Need another video about poetry with "poetry update", "poetry lock --no-update", "poetry update ", symantic versioning, and some more features of poetry e.g. dev dependencies, private package, test case conf. etc. Thanks in advanced sir 👍
For various reasons, not the least one being legacy systems, I've been sticking to plain venvs and pip. So. Witnessing poetry actually uninstall unneeded dependencies during the remove operation gave me a small nerdgasm
By default, poetry will not install the dependencies inside your project folder. To do so, you need to configure it using this command: poetry config virtualenvs.in-project true
I don't like it, it reminds me javascript node ecosystem and often behaves unstable. Poetry tries to do too much stuff at once and has plugins.
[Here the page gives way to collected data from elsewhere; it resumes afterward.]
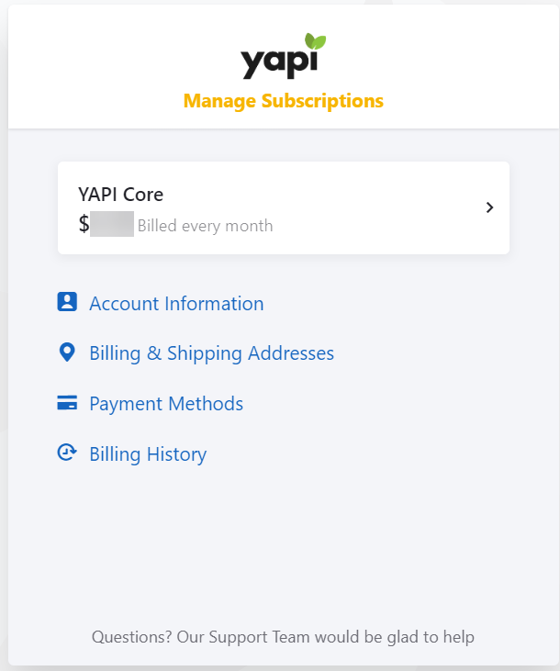This screenshot has width=560, height=671.
Task: Click the Manage Subscriptions heading
Action: coord(284,100)
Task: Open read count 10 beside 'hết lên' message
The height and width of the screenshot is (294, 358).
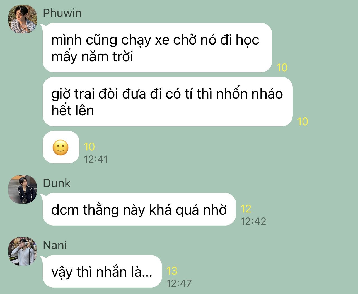Action: click(x=303, y=122)
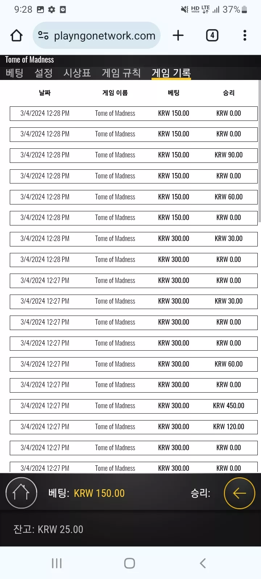This screenshot has width=261, height=579.
Task: Select the 게임 기록 tab
Action: 171,73
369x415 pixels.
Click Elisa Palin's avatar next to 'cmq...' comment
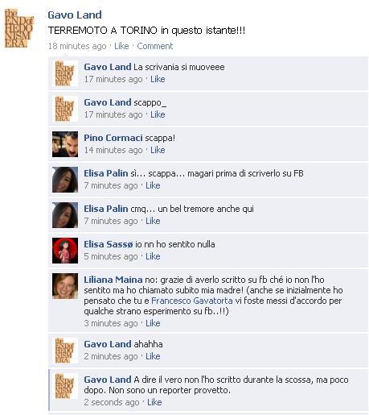(65, 215)
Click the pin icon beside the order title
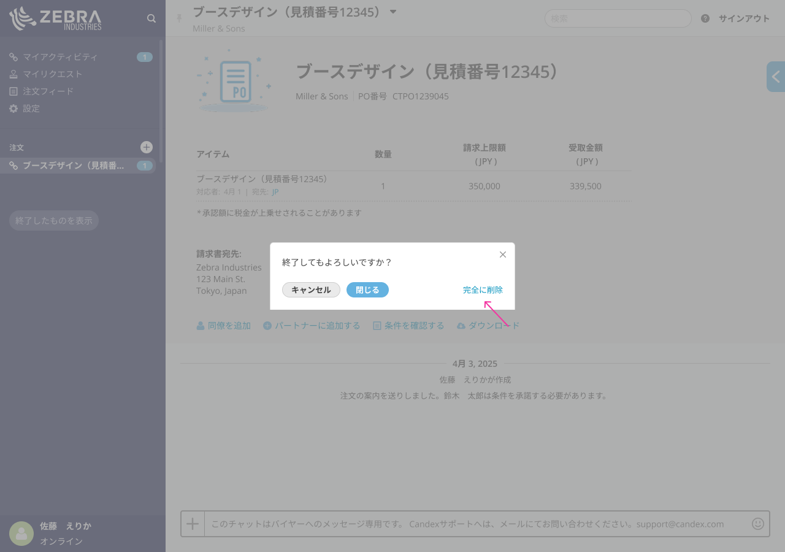The image size is (785, 552). click(179, 18)
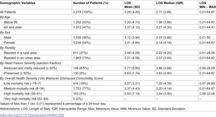Click the LOS Median (IQR) column header
216x117 pixels.
click(x=170, y=3)
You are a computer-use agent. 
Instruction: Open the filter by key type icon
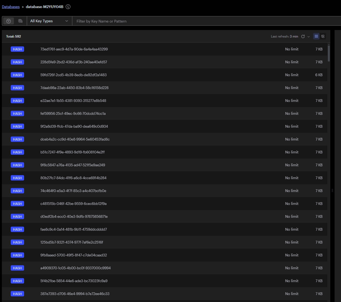8,21
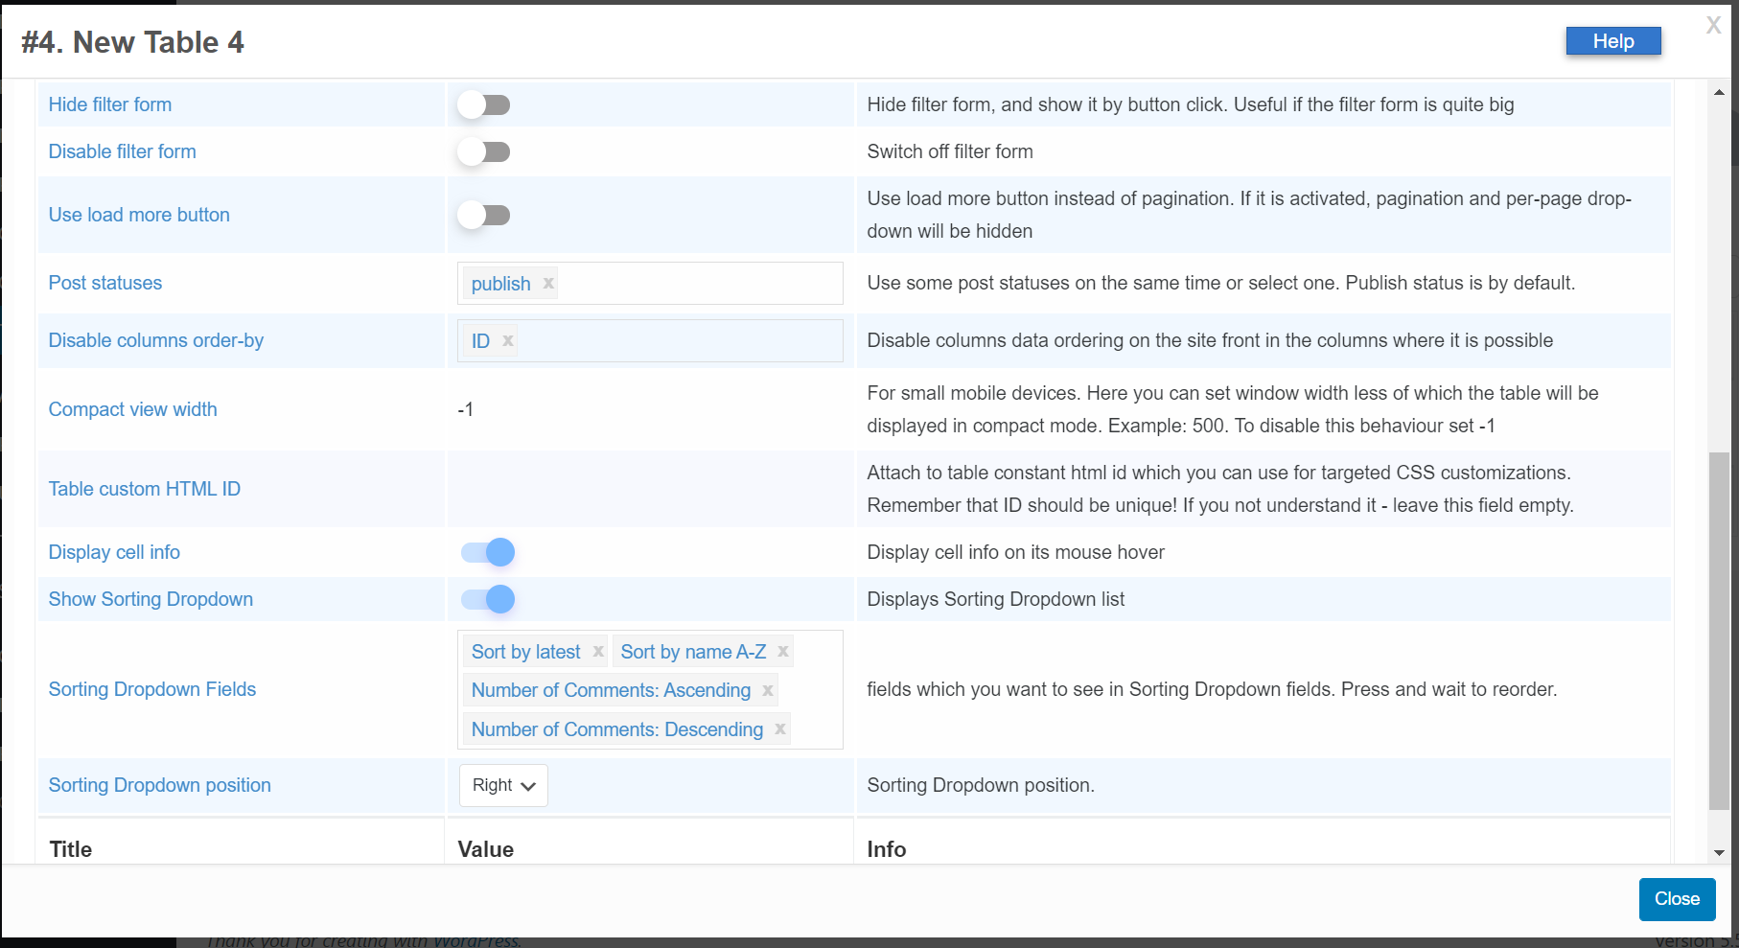The image size is (1739, 948).
Task: Enable the Hide filter form toggle
Action: pyautogui.click(x=484, y=105)
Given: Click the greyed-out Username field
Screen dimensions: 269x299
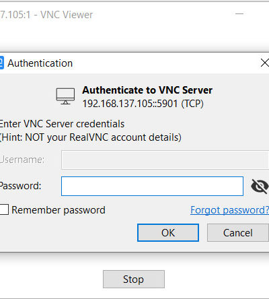Looking at the screenshot, I should [x=165, y=160].
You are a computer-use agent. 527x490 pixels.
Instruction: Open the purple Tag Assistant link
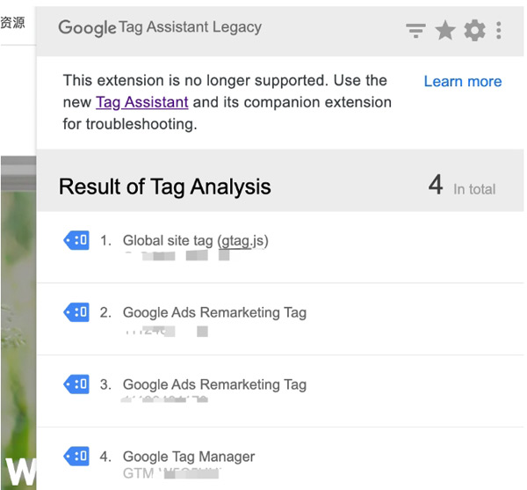click(x=141, y=102)
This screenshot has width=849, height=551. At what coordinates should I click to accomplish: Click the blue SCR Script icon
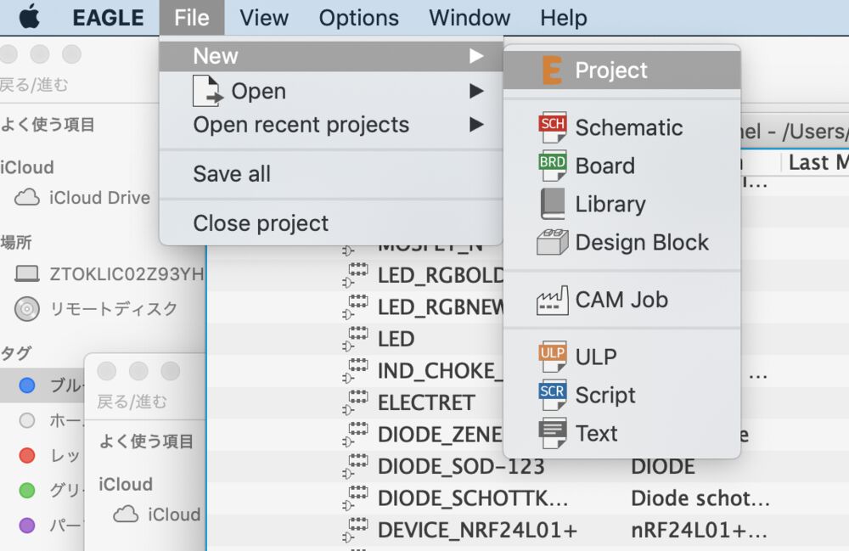click(552, 395)
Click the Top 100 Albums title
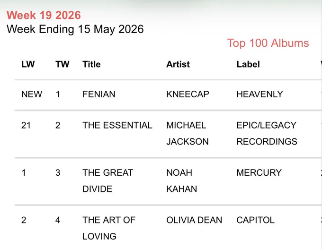 (x=268, y=43)
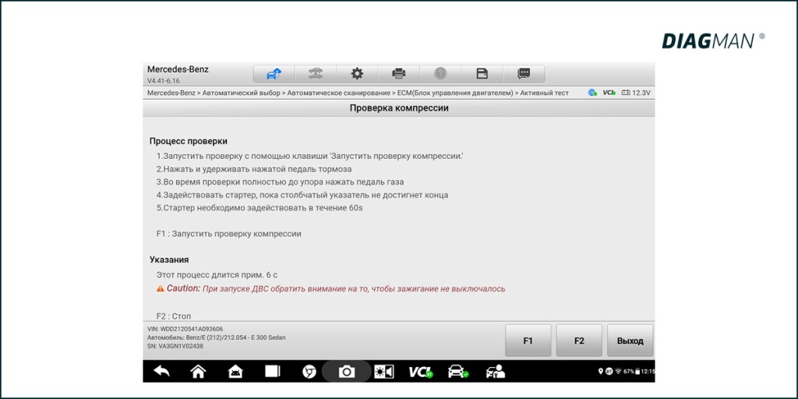The width and height of the screenshot is (798, 399).
Task: Tap the Android back arrow
Action: point(161,372)
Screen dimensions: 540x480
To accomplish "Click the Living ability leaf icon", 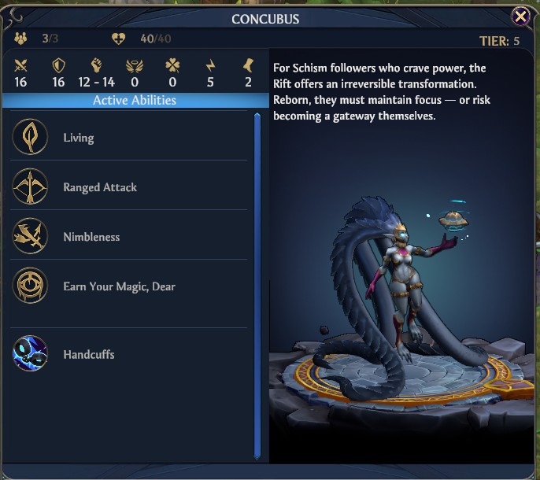I will point(30,137).
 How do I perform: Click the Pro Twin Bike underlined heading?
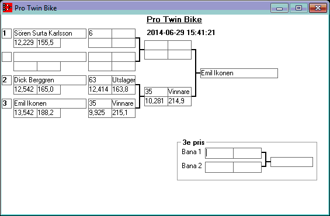coord(174,20)
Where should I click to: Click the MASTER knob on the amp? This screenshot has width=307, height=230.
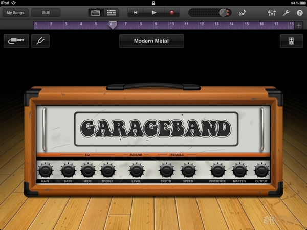(239, 170)
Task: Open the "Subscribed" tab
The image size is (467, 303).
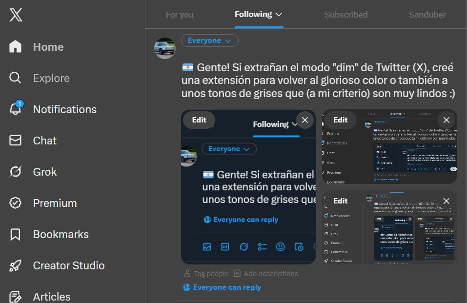Action: pos(346,14)
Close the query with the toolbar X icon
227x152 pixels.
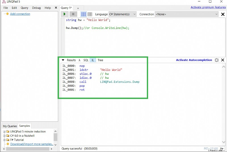point(223,14)
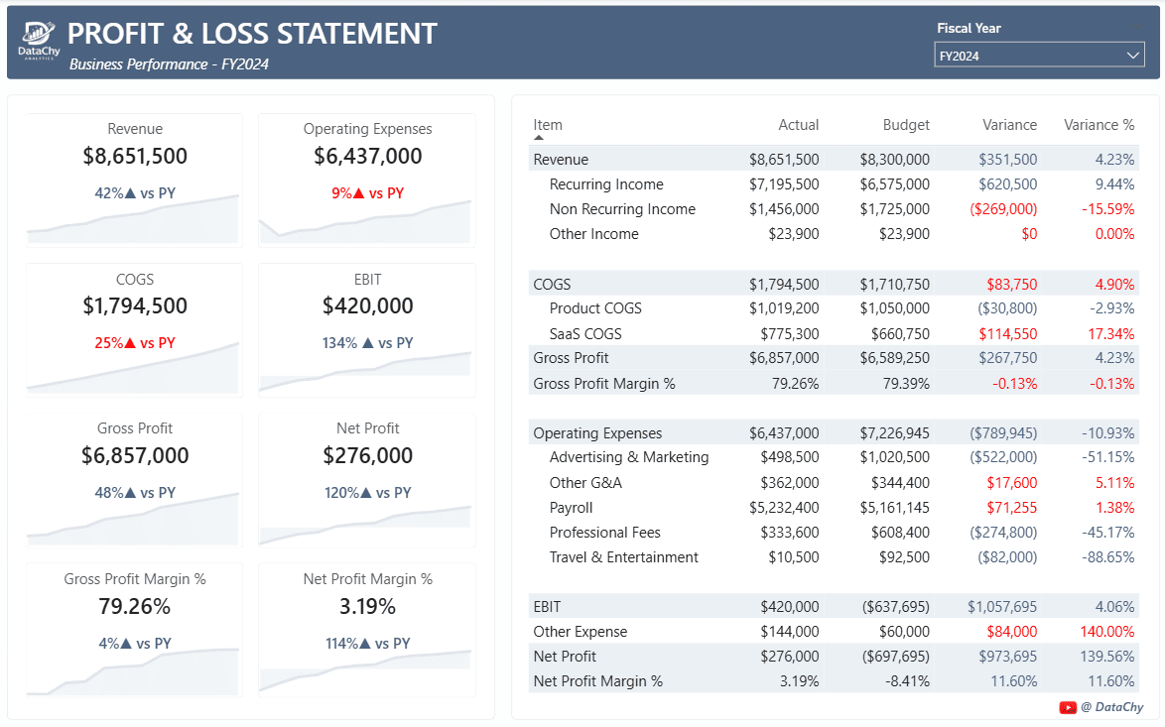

You can't even use .env files without installing a plugin. For dependencies only i like Pipenv. Does the job well, don't try to do everything.
Replicating the node workflow is exactly the point. We use it in a system where js frontend and python backend tool chains need to be managed in parallel
Poetry is too overloaded with unnecessary stuff. Why the hell do you need to manage Python versions inside your project? :\ Why does it hide .venv from me in who knows where? :\ Although I love dev containers, maybe that's why I hate poetry. If you are using pycharm with a ton of "quality of life"(no) features, poetry is probably good then. :\
Poetry doesn't sit right with me. Lack of support or any plans on supporting PEP 621. I like lockfiles but PyPA needs to get their shit together and there needs to be one way to build packages in python and I don't feel like poetry is it. I don't do a lot of Python though and I look at things like NPM/Yarn, Rust's Cargo, and the Go tool and they are ubiquitous because they are standardized.
I’m still relatively new to python, and even newer to python packaging, and tbh to me it seems like one hot, ever changing mess, and consequently a plethora of different third party tools around it. When the python packaging user guide lists seven different techniques for single sourcing the package version, there is something wrong…
Yop, i use a mac pro, my system version of python is 3.12, for some reasons I install python 3.9.2 with pyenv, and i want to install django in my venv, but poetry add django only tries to install django 5.2 and not 4.2 (which is python 3.9 compatible), is poetry compatible with pyenv ?
Great video as always! Wondering if Poetry would be helpful for managing the dependencies that are being used in lambda layers? SInce there is a size limit for a single lambda layer and they need to be divided up to 5 layers for a single lambda.
Very nice... shades of `package.json` or `cargo.toml` ... but since I've become obsessed with Docker, and I develop in Docker, deploy in Docker... "Docker, Docker, Docker!!!", then a pip install in my Dockerfile seems to be the right place to do this sort of thing... I think I deserve some kind of prize for stupidity! I came here expecting... I dunno.... poems written about Python... poems written IN Python??? The fact that there might be a Python package simply called "poetry" was light years away from my mind.... Yeah, can I have that stupidity prize now please?